DIY vs. Professional Framing: Making the Right Call
As much as I love a good DIY project, sometimes it pays to call in a professional. Knowing when to do it yourself and when to head to a frame shop is key.
Go DIY When: You are framing standard-sized photos, posters, or prints. The art is not exceptionally valuable or irreplaceable. You’re on a tight budget and are comfortable with careful, precise work. Ready-made frames combined with a custom-cut mat can give you a high-end look for less.
Go Pro When: You are framing valuable original art, a limited-edition piece, or a fragile family heirloom. The piece is an unusual size or shape. You need conservation-grade materials (like 100% rag matboard and museum glass) or have a three-dimensional object to frame (shadow box). A good framer is an expert craftsman who can ensure your piece is preserved for generations.

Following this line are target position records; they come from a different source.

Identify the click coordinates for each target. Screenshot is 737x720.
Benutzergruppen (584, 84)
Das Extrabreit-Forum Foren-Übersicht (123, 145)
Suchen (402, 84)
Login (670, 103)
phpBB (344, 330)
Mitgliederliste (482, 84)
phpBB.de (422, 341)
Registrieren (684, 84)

Common Framing Mistakes I’ve Made (So You Don’t Have To)
I’ve learned most of my best lessons the hard way. Here are a few mistakes I’ve made over the years that you can easily avoid.
- Using Cheap, Acidic Materials: My very first framing projects used the cardboard that came with the frame as a backing. Big mistake. Over time, the acid in these cheap materials can leach into your artwork, causing yellowing and brittleness. Always opt for materials labeled “acid-free” or “archival.”
- Taping Art Directly to the Mat: I once used double-sided tape to stick a photo directly to the back of a mat. A few years later, when I wanted to change the frame, I couldn’t remove the photo without damaging it. Always use proper mounting techniques like archival corners or a T-hinge.
- Choosing a Frame That Overpowers the Art: I fell in love with a huge, ornate gold frame once and put a small, delicate watercolor in it. The art was completely lost. Remember, the frame is the supporting actor, not the star.
- Ignoring Glare: Hanging a beautifully framed piece opposite a bright window without using anti-reflective glass is a classic blunder. Consider the final location of your art when you’re choosing your glazing.
Frequently Asked Questions
How high should I hang my pictures?
The golden rule is to hang art so that its center is at average eye level, which is about 57-60 inches from the floor. This applies whether you’re hanging a single piece or a gallery wall.
Should the frame match my furniture or other frames?
Not necessarily! It’s better to choose a frame that complements the artwork itself. Your frames don’t all need to match. Creating a cohesive look is more about consistent spacing and a complementary color palette across your collection.
Can I put a canvas painting in a frame with glass?
Generally, oil or acrylic paintings on canvas do not need to be framed behind glass. The varnish on the painting provides protection. However, if the piece is extremely valuable or in a high-traffic area, you can use a floater frame and add glazing with spacers to keep the glass off the painted surface.
How do I keep dust from getting inside the frame?
A tight-fitting backing board is your first defense. For the ultimate seal, adding a kraft paper dust cover to the back of the frame is the best way to create a barrier against dust and insects.